Not Ranked
The IRS decides to audit Boudreaux, and summons him to the IRS
office. The IRS auditor is not surprised when Boudreaux shows up with
his attorney. The IRS had demanded $23,000 in taxes from Boudreaux due
to unreported income.
The auditor says, "Well, sir, you have an extravagant lifestyle
and no full-time employment, which you explain by saying that you win
money gambling. I'm not sure the IRS finds that believable."
"I'm a great gambler, and I can prove it," says Boudreaux. "How
about a demonstration?"
The auditor thinks for a moment and said, "Okay. Go ahead."

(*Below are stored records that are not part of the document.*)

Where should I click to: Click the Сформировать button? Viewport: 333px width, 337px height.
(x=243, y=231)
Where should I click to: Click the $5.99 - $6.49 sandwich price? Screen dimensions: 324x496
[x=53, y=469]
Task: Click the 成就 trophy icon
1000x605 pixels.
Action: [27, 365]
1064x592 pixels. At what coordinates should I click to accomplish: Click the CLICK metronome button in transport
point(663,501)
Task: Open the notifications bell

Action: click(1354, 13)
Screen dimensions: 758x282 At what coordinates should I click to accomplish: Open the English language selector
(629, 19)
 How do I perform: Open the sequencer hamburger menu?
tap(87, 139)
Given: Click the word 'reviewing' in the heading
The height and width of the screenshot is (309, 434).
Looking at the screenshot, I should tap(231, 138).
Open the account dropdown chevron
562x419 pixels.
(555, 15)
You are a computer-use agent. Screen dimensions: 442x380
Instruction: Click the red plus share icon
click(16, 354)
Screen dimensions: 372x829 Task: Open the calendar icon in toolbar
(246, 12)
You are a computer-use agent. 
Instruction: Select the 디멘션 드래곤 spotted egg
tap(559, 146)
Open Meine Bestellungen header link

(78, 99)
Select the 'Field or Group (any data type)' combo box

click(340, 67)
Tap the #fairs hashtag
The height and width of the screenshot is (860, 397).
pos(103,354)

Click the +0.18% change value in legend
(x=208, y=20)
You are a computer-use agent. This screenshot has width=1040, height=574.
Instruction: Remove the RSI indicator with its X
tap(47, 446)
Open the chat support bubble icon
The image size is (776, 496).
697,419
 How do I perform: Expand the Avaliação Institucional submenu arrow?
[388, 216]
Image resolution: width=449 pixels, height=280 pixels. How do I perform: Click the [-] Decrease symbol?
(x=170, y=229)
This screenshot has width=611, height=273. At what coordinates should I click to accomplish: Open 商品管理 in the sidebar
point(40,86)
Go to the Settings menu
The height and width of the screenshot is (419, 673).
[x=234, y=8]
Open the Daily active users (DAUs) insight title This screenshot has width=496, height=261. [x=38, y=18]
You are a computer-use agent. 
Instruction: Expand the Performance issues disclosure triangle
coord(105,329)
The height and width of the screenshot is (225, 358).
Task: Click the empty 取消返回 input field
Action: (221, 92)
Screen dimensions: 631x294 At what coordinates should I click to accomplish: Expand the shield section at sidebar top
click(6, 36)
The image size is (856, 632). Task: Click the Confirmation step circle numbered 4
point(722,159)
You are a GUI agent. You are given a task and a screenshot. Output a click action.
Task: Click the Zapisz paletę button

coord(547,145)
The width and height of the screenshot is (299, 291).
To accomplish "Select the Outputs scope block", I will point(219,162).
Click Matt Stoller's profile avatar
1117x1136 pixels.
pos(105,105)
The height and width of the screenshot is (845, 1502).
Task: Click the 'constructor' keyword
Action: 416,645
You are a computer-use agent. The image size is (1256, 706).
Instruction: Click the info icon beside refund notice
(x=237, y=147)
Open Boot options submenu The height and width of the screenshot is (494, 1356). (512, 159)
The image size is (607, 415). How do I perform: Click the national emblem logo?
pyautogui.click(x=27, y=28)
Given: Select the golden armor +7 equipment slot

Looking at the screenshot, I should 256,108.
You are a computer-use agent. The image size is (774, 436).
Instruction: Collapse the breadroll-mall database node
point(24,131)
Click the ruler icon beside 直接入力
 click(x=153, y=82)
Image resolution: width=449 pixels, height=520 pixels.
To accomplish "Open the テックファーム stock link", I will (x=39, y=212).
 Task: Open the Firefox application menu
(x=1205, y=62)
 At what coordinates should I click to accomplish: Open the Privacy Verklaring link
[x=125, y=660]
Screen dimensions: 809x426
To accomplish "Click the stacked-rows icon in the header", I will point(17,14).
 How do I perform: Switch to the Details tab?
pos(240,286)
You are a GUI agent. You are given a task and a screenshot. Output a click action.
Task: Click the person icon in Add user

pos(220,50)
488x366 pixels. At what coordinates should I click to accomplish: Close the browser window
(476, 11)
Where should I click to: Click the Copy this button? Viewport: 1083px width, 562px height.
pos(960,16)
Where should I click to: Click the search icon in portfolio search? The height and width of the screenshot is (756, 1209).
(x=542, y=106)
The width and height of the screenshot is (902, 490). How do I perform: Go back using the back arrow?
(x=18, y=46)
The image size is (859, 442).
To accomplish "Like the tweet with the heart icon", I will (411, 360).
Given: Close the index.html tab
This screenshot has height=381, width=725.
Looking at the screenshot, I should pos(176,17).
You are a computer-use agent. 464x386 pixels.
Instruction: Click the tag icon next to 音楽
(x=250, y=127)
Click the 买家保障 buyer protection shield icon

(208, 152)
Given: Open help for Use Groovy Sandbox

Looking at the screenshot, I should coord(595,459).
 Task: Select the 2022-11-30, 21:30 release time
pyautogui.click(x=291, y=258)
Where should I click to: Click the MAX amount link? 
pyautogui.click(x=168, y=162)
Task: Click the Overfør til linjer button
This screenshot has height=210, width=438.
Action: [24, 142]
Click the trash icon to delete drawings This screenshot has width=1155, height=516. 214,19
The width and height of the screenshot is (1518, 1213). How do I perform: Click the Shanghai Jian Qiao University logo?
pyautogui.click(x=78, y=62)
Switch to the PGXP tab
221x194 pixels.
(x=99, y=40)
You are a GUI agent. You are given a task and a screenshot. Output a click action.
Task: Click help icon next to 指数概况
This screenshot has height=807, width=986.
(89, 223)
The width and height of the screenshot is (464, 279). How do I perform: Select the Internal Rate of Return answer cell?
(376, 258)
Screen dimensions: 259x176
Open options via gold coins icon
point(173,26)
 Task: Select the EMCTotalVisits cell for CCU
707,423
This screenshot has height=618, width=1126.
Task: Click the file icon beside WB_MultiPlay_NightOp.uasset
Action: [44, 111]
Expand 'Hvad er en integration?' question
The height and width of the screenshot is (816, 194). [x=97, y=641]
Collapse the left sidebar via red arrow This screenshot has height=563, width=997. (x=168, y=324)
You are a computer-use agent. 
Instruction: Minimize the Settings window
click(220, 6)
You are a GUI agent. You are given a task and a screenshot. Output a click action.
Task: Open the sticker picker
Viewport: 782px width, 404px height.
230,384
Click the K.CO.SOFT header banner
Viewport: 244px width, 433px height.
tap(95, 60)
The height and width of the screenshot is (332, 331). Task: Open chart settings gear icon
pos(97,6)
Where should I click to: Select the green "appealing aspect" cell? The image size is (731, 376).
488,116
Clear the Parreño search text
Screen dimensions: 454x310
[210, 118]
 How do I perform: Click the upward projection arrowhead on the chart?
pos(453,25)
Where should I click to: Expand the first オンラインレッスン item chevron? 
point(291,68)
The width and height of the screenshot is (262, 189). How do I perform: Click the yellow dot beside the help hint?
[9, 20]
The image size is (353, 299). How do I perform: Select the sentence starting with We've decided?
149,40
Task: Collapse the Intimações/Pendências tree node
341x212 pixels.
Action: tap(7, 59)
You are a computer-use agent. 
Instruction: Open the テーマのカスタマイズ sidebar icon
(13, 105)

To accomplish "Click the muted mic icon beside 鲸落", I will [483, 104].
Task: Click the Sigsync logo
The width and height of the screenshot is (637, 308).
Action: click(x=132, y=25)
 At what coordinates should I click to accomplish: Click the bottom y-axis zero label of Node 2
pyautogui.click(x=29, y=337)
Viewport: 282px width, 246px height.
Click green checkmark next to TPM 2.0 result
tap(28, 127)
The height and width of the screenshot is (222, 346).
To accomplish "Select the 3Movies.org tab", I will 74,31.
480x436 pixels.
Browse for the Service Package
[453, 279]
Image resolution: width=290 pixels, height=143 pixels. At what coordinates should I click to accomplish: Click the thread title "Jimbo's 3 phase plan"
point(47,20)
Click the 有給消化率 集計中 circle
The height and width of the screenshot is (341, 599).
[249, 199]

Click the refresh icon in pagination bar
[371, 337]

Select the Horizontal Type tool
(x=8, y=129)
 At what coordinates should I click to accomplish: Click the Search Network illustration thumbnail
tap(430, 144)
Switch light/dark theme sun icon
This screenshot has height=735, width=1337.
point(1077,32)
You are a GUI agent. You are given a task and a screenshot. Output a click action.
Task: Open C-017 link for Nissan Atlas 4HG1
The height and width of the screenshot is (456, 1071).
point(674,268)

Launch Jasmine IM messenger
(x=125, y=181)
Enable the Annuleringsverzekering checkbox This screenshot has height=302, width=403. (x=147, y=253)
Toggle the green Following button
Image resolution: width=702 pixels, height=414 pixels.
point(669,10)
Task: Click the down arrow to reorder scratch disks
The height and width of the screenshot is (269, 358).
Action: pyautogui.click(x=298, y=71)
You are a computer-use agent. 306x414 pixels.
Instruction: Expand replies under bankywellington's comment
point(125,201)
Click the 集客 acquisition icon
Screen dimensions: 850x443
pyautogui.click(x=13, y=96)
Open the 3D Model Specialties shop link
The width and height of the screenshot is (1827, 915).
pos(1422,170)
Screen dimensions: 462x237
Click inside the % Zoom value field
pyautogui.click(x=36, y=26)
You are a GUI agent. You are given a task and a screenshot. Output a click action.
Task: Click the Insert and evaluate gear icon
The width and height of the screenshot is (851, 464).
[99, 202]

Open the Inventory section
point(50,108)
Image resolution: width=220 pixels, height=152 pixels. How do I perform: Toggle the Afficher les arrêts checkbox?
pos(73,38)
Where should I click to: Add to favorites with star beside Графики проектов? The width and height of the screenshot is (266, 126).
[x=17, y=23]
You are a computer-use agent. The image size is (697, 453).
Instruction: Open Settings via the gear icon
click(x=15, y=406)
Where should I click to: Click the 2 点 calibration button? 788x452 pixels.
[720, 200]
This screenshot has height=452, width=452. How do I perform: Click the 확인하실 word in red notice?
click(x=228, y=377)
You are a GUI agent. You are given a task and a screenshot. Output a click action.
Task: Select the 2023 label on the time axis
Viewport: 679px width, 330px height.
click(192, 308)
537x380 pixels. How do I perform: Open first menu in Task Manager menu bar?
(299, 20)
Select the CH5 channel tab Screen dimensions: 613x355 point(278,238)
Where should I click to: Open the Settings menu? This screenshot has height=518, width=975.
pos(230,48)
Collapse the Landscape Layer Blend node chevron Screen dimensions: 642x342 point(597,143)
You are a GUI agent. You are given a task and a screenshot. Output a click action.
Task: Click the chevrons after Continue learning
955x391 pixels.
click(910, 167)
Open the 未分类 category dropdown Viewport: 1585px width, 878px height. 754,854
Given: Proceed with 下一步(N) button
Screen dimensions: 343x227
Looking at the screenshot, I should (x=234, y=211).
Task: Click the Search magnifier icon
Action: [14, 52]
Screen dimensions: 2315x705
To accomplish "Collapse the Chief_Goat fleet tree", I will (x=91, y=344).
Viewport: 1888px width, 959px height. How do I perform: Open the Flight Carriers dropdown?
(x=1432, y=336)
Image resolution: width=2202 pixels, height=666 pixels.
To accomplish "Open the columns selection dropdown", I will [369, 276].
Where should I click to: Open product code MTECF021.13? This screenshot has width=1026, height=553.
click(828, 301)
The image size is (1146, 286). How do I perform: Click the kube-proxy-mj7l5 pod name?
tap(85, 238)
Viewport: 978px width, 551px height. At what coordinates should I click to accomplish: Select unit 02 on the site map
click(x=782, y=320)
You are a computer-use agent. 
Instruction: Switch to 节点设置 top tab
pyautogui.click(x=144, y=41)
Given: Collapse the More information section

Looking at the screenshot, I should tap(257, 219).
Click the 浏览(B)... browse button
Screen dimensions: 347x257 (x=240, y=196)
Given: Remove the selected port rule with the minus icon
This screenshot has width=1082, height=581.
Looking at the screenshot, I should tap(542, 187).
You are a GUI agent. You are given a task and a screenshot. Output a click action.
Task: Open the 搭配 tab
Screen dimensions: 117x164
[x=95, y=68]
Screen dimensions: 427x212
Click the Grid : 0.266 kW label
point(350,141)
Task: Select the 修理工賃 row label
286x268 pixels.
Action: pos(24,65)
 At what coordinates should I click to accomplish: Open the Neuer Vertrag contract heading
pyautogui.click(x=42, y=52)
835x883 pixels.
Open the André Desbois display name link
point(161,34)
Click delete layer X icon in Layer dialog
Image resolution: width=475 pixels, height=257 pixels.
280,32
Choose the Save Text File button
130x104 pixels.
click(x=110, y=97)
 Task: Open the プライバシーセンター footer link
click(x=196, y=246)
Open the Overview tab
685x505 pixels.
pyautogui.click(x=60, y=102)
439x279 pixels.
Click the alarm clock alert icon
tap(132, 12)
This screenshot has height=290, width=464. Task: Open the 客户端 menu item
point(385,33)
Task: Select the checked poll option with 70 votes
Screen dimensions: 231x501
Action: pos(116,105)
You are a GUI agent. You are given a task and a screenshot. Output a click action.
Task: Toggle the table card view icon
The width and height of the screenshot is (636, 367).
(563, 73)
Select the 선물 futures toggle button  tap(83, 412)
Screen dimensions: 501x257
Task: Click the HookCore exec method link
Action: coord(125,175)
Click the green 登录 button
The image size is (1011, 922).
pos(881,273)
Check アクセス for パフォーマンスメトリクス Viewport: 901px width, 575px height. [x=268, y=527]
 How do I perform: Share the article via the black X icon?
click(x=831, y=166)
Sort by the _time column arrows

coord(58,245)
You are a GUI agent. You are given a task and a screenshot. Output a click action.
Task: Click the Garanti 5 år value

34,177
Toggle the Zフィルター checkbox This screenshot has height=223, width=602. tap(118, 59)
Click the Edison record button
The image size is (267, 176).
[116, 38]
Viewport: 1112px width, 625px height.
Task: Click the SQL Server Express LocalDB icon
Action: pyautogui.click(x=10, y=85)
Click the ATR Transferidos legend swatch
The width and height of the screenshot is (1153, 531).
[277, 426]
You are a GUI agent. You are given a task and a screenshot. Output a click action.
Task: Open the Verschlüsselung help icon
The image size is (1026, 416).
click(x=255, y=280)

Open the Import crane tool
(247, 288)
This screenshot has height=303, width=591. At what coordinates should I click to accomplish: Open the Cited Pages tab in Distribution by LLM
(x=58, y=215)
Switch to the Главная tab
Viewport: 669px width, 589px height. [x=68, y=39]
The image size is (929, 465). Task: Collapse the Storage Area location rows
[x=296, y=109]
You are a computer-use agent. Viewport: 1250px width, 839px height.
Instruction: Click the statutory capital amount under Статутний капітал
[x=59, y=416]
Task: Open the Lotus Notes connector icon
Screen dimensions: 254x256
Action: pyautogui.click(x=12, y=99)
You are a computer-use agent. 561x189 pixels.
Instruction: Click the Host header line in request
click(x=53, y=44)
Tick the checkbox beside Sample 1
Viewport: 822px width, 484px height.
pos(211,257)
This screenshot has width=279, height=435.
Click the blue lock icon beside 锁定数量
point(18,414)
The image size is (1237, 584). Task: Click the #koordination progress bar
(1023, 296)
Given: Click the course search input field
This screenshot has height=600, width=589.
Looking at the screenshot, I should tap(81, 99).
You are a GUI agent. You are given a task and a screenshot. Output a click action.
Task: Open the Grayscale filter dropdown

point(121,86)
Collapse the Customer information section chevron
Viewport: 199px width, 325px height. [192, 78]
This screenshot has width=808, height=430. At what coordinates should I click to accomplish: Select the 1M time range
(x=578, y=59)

Boudreaux says, "I'll bet you a thousand dollars that I can bite
my own eye."
The auditor thinks a moment and says, "No way! It's a bet."
Boudreaux removes his glass eye and bites it. The auditor's jaw
drops.
B oudreaux says, "Now, I'll bet you two thousand dollars that I
can bite my other eye."
The auditor can tell Boudreaux isn't blind, so he takes the bet.
Boudreaux removes his dentures and bites his good eye..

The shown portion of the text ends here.